Plugin & Extension Architectures
Plugin Pattern - Load and integrate external code at runtime via defined contracts.
- Discovery: directory scanning, manifests, registries
- Lifecycle: load, initialize, unload
- Isolation: classloaders, processes, sandboxes
- Versioning: API compatibility
Microkernel Architecture - Build minimal core with all domain functionality in plugins. Examples: VS Code, Eclipse IDE.
Extension Points & Registry - Define multiple specific extension points rather than single plugin interface. Extensions declare which points they extend.
Structural Composition
Strategy Pattern - Encapsulate interchangeable algorithms behind common interface.
Context → Strategy Interface → Concrete Strategies
Use for runtime behavioral swapping (sorting, validation, pricing).
Decorator Pattern - Wrap objects to add behavior without modification.
Component → Decorator → Decorator → Concrete Component
Use for composable behavior chains (logging, caching, validation).
Composite Pattern - Treat individuals and compositions uniformly via shared interface. Use for tree structures, UI hierarchies, file systems.
Chain of Responsibility - Create pipeline of handlers where each processes or forwards. Use for middleware stacks, request processing pipelines.
Bridge Pattern - Separate abstraction from implementation hierarchies. Use to prevent subclass explosion with multiple varying dimensions.
Module Boundaries
Module Pattern - Encapsulate private state, expose public interface. Modern implementations: ES Modules, CommonJS, Java 9 modules.
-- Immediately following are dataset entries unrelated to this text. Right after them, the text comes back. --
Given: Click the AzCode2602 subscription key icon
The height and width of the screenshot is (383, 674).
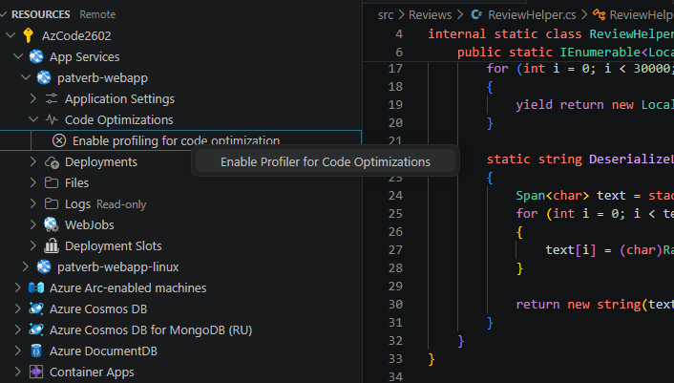Looking at the screenshot, I should (28, 36).
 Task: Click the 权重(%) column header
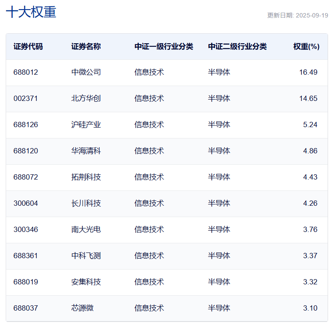[x=306, y=46]
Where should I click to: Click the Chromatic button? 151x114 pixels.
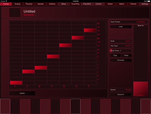[x=121, y=60]
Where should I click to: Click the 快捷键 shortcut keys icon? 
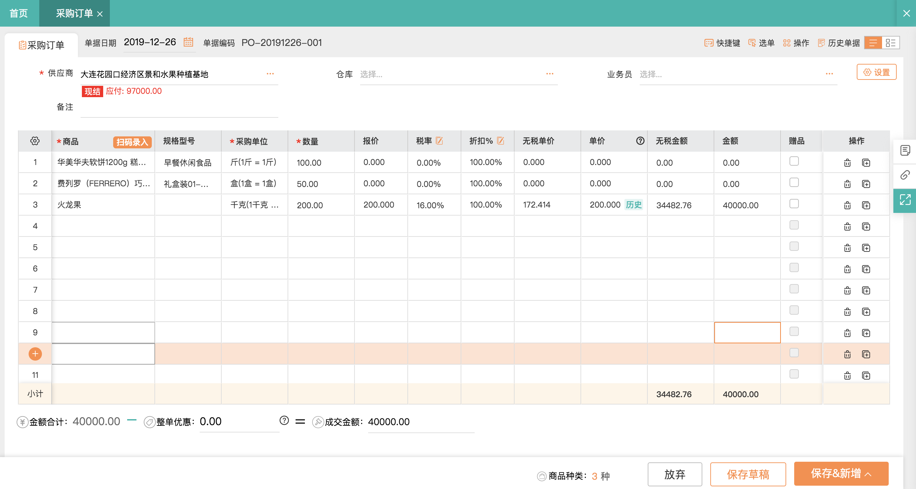click(709, 42)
Facade Pattern - Provide simplified interface to complex subsystem. Use to establish clean module boundaries.
Package Organization
- By Layer: Group controllers, repositories, services separately
- By Feature: Group everything for "orders" together (preferred for modularity)
Event-Driven Decoupling
Observer Pattern - Implement publish-subscribe where subjects notify observers without knowing them.
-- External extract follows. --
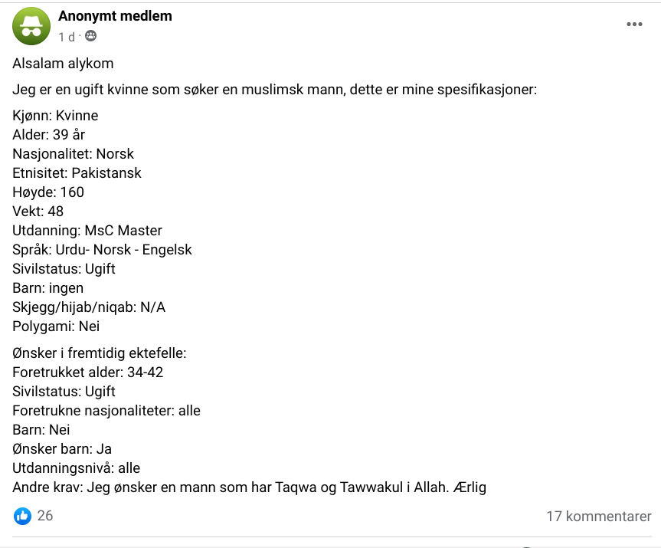Click the "Etnisitet: Pakistansk" line

[x=77, y=173]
Event Bus / Message Broker - Enable system-wide pub-sub with fully decoupled publishers and subscribers. Add behaviors by adding subscribers without publisher changes.
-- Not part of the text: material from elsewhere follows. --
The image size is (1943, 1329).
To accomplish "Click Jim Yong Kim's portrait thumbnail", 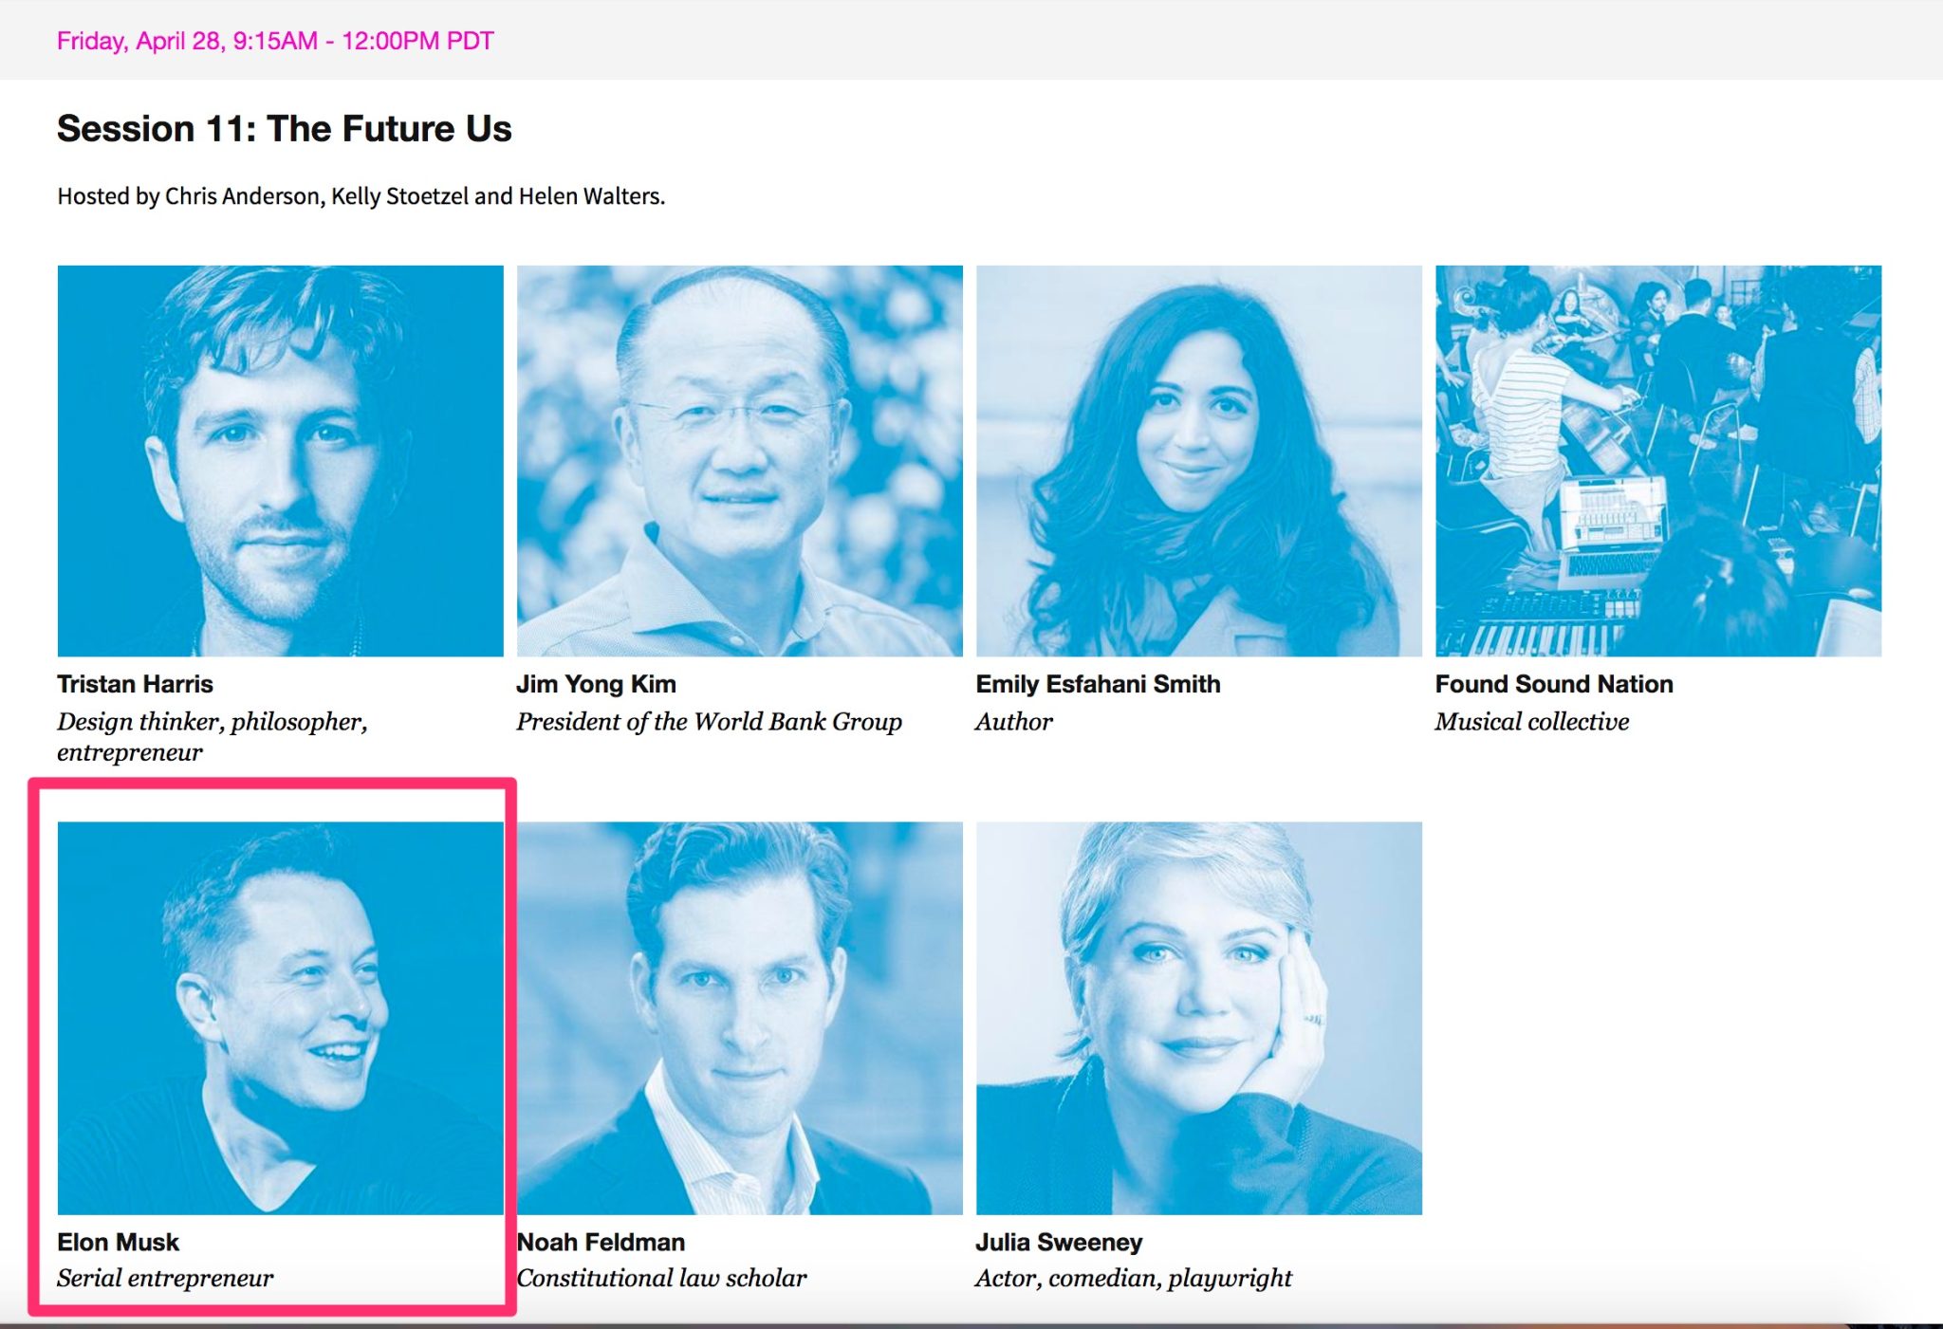I will [739, 460].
Event Sourcing - Store state changes as event sequence, not snapshots. Enable new projections via event replay; new behaviors react to stream.
CQRS - Separate read and write models.
Commands → Write Model (validation, rules, persistence)
Queries → Read Model (optimized for reading)
Cross-Cutting Concerns
Aspect-Oriented Programming (AOP) - Modularize scattered concerns (logging, security, transactions). Define pointcuts (where) and advice (what).
Interceptors & Middleware - Explicitly wrap method calls or request pipelines. Less magical than AOP, more traceable.
Mixins & Traits - Compose behaviors from multiple sources without deep inheritance. Examples: Scala traits, Rust traits, TypeScript intersections.
Configuration Patterns
Feature Toggles - Decouple deployment from release by shipping new code behind flags. Enables trunk-based development, A/B testing, gradual rollouts.
Strategy Configuration - Externalize algorithmic choices to configuration files.
Convention over Configuration - Reduce wiring through established defaults and naming conventions.
Component Models
Component-Based Architecture - Build self-contained components with defined interfaces managing own state. Examples: React, Vue, server-side component frameworks.
Entity-Component-System (ECS) - Separate identity (entities), data (components), behavior (systems). Use for game development, highly dynamic systems.
Service-Oriented / Microservices - Apply component thinking at system level with process isolation boundaries.
Creational Patterns
Registry Pattern - Maintain collection of implementations keyed by type/name, queried at runtime.
Abstract Factory - Create families of related objects without specifying concrete classes.
Prototype Pattern - Create objects by cloning prototypes, avoiding direct class instantiation.
SAM Pattern (State-Action-Model)
Functional decomposition for reactive systems:
- State: Pure representation of current state
- Action: Pure functions proposing state changes
- Model: State acceptor enforcing business rules
Loop: View renders State → Actions propose → Model accepts/rejects → State updates.
Provides natural boundaries between representation, proposals, and validation.